Now, how did we get sidetracked from the intriguing topic of Aunt Edith breaking the law in order to get me behind the wheel of this ultra-modern new car line? When my mother stepped inside the house to help with lunch, Aunt Edith got up and walked over to where my cousin and I were sitting and asked, “Would you like to take my car for a spin around the block?” Knowing that I was only 14 at the time didn’t slow me down from accepting her invitation. She got in on the passenger side and handed me the keys. 

“Can you drive?” she asked. 

“Yes, ma'am,” I replied with a sheepish grin. 

All the while I wondered why she would take a chance with a junior high school kid behind the wheel. But hey, if it was OK with her, why should I argue with her?

She explained how the car would sound a little different with the engine noise coming from the rear seat area instead of the traditional hood area. She explained that the floorboard was flat — with no hump. And then there was the fact that the gear shift was mounted on the dashboard.

Now, if I could avoid being arrested for underage driving and driving without a license. I drove around several blocks, stopping and starting, and wound up in front of my grandmother’s house without so much as a traffic ticket to my name. 

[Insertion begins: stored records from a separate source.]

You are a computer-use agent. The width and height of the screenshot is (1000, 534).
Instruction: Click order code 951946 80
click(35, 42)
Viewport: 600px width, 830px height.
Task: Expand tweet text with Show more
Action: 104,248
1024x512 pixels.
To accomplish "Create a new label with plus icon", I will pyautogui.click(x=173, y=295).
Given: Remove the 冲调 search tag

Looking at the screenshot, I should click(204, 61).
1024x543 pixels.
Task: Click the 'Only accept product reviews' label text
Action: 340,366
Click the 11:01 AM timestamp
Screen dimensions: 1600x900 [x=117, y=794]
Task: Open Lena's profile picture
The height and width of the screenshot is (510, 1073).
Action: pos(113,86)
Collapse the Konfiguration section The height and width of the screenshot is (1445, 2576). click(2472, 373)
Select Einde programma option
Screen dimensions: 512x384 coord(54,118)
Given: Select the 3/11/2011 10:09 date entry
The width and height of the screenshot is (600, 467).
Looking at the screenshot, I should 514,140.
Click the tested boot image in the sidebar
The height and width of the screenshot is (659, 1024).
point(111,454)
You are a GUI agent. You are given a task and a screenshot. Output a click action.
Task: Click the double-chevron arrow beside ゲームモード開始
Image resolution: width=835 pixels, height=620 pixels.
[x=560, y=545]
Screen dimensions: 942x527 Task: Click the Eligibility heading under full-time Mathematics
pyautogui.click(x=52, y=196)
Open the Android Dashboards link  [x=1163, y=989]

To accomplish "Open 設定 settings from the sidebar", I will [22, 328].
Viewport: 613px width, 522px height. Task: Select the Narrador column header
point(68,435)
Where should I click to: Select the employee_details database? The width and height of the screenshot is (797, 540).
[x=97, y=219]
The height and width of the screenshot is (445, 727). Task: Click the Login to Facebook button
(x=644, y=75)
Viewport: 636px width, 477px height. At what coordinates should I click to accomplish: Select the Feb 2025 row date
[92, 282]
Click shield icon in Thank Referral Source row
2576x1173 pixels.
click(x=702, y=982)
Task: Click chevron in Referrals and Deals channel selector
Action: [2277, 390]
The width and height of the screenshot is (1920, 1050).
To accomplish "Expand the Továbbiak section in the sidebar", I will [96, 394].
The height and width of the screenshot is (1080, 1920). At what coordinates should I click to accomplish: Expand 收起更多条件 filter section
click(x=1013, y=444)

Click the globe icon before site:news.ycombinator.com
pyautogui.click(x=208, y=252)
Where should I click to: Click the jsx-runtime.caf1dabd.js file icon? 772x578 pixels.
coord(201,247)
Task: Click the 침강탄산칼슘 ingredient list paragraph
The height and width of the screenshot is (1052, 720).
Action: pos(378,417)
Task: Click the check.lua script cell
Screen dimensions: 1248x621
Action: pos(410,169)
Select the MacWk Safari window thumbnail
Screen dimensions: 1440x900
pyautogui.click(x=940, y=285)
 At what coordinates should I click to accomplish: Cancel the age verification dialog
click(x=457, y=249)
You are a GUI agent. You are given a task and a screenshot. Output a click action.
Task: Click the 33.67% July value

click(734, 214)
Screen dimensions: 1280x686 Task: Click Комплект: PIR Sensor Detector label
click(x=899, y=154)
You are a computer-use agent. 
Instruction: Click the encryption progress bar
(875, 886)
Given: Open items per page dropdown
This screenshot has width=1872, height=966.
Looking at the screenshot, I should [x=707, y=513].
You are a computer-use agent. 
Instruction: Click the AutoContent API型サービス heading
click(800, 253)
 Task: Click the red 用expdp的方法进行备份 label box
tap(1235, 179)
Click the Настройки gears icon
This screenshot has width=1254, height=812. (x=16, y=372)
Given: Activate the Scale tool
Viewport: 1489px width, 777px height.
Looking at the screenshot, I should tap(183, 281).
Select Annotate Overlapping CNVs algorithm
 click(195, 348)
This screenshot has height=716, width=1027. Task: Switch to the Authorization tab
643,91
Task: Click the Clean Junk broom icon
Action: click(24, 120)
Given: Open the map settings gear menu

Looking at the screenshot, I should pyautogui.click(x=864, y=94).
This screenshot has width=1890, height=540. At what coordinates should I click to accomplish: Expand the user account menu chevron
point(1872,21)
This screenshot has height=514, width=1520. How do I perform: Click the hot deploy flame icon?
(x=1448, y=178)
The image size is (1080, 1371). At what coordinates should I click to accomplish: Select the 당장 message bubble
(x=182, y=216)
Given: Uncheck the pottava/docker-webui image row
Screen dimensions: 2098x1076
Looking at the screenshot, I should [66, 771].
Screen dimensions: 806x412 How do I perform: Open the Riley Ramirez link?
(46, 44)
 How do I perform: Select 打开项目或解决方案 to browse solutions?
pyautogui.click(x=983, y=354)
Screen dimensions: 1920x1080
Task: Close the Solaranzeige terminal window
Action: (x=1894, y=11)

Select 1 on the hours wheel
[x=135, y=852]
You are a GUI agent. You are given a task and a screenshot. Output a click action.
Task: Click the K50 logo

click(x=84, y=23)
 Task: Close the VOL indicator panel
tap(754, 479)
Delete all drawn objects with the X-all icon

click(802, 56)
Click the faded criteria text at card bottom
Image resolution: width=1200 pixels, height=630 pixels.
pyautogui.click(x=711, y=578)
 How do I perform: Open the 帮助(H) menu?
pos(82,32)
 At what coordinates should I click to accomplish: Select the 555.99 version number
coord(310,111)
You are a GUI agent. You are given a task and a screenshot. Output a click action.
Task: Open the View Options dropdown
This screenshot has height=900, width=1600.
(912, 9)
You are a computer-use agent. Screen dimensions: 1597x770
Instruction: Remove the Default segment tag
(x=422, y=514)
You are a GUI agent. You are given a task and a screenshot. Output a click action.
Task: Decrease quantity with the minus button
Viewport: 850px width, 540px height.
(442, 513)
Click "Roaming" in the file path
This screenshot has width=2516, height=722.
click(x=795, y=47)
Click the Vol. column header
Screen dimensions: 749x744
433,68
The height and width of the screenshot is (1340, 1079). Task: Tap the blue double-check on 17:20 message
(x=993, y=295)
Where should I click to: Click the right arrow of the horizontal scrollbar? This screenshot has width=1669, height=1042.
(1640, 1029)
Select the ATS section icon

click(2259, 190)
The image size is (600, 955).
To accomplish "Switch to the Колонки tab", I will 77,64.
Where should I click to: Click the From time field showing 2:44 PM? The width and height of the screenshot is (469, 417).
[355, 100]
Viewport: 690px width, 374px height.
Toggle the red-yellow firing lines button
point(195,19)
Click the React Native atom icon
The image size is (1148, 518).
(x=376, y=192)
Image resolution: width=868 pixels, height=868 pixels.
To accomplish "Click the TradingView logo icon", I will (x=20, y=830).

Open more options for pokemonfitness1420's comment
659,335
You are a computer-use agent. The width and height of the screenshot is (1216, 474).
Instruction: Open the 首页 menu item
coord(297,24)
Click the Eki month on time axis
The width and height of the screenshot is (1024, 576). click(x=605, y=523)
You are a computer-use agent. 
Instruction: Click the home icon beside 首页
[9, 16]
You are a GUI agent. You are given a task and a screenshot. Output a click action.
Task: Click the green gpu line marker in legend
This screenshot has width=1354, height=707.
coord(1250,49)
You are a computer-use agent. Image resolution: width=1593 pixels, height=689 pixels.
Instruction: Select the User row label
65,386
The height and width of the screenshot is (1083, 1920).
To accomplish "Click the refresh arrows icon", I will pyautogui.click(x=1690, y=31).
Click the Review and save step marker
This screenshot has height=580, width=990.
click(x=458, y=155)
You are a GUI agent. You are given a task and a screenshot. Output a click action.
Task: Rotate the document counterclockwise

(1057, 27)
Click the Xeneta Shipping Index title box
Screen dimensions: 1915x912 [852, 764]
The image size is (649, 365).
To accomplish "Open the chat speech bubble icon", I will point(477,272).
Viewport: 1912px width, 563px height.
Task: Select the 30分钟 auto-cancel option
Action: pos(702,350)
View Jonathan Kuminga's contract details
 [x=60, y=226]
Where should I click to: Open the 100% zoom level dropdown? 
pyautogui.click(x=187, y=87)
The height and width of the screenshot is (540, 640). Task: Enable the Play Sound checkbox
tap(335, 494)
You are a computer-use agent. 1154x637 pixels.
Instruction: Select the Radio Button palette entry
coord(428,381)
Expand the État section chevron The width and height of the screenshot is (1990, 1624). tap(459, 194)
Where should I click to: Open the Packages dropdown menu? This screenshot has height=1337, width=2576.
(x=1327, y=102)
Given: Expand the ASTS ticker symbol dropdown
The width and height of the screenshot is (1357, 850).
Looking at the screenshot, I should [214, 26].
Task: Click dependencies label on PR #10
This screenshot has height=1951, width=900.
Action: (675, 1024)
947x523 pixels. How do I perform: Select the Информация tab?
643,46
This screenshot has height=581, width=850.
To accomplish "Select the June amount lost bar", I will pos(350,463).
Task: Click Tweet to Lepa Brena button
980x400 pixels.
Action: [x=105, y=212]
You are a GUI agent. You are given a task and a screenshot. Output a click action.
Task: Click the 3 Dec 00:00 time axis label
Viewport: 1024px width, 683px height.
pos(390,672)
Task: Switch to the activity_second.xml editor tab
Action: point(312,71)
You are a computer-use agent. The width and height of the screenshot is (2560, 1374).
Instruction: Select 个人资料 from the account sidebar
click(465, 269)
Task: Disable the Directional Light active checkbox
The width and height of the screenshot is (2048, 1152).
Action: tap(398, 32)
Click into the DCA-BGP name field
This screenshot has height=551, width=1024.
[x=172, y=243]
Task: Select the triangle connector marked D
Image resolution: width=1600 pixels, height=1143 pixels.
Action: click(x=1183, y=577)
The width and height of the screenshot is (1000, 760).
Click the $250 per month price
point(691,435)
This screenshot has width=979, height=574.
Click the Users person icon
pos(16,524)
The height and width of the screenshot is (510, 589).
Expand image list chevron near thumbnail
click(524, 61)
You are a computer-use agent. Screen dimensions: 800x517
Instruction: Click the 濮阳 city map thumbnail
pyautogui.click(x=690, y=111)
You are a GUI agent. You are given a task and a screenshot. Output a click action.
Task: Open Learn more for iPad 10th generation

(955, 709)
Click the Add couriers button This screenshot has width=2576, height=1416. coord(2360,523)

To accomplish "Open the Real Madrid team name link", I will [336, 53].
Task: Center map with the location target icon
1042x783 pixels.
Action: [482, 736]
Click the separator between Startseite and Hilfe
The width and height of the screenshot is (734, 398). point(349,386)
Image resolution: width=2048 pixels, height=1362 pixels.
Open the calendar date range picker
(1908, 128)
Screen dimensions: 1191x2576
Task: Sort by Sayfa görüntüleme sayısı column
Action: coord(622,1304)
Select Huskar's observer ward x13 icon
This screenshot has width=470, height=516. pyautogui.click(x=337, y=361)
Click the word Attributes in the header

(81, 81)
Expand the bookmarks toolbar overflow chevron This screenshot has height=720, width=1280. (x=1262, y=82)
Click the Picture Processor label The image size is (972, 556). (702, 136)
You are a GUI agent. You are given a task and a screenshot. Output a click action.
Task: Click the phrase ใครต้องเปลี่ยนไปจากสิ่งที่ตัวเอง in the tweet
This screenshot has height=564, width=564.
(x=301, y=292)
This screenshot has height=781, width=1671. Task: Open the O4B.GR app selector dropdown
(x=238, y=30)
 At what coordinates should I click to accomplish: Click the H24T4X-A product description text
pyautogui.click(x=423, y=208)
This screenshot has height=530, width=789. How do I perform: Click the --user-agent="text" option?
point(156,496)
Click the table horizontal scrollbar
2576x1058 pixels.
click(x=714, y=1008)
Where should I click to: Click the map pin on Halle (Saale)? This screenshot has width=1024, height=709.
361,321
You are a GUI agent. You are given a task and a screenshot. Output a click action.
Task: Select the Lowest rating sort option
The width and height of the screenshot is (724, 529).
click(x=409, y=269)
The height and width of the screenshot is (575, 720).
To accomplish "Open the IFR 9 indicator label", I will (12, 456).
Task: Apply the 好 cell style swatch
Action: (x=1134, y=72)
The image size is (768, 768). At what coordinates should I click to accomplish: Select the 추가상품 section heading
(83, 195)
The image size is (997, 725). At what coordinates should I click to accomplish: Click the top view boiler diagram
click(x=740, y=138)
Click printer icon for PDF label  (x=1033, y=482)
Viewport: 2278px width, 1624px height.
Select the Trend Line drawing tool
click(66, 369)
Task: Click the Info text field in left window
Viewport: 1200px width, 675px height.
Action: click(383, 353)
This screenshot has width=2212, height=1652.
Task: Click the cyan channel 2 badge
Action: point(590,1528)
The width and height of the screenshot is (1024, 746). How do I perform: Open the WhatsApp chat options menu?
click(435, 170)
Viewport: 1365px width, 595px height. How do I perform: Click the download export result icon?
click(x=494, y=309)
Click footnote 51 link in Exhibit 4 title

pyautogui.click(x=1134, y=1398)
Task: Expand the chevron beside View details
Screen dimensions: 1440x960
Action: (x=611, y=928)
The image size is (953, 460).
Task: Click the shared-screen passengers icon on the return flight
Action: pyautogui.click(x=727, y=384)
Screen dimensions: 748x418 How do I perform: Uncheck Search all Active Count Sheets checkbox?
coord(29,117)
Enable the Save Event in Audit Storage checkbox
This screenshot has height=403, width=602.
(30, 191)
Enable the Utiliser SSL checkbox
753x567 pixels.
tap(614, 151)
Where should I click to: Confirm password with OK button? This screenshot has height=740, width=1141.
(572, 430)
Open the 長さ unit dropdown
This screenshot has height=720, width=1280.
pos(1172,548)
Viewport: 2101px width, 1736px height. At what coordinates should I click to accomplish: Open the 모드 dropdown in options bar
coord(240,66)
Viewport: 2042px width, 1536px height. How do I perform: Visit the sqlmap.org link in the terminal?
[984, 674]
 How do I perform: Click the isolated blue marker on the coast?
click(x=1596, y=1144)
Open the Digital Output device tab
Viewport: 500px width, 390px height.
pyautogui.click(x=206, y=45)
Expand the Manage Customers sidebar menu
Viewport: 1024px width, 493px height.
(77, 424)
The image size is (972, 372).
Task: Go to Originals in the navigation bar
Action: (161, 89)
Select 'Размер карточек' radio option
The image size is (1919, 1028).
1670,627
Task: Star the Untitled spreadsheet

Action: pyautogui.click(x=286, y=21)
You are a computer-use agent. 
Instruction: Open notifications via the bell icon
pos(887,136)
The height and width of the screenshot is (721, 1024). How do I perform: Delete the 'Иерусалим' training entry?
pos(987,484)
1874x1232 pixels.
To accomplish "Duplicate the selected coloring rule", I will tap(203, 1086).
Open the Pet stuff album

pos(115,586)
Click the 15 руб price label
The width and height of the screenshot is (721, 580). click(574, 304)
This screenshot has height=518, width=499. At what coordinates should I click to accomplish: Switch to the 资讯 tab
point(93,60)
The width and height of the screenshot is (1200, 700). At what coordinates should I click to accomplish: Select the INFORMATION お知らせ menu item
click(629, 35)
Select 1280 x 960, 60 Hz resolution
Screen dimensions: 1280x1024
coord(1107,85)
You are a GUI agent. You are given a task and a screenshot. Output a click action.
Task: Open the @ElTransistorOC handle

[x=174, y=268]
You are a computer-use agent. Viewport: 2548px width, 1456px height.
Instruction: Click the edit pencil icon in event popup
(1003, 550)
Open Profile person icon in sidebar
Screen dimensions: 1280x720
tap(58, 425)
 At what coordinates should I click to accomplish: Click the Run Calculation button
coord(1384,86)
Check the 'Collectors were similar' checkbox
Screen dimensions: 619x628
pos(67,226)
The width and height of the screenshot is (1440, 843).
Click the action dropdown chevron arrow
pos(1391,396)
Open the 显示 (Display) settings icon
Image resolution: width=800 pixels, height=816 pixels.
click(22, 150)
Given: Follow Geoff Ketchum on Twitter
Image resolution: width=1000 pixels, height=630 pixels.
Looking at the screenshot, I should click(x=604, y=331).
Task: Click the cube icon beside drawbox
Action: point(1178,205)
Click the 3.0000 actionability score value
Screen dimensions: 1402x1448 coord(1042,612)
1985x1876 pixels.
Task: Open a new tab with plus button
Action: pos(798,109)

This taste of driving just stoked the flames for more time behind the wheel.

Fast forward to the time when the first of our two sons were nearing the time to get a learner’s permit. As is often the case, the elder son played by the rules completely and didn’t offer to get his mother or me to bend the rules. In fact, he had to be reminded to study for the written driver’s exam. We rewarded him with a vintage Jeep CJ8 Scrambler, which was cool enough for his friends at school to “ooh and aah” over it.

The younger son was just the opposite of his older brother. He begged non-stop to be allowed to get a head start on driving — even without a learner’s permit. We didn’t give in regardless of his incessant pleading. Just to make things worse, six months before he could legally drive, I bought him a used SUV that was really nice, good miles with apple red paint. So nice, his mother started driving it around town. That was a particularly bitter pill to swallow, especially when she would drive to pick him up from school. He turned out to be an excellent driver. He gave credit to all those video games he played growing up.

So just think, if my mother and father had given in to my pleas, I just may have been forced to let our kids drive early, upsetting their respect for law and order.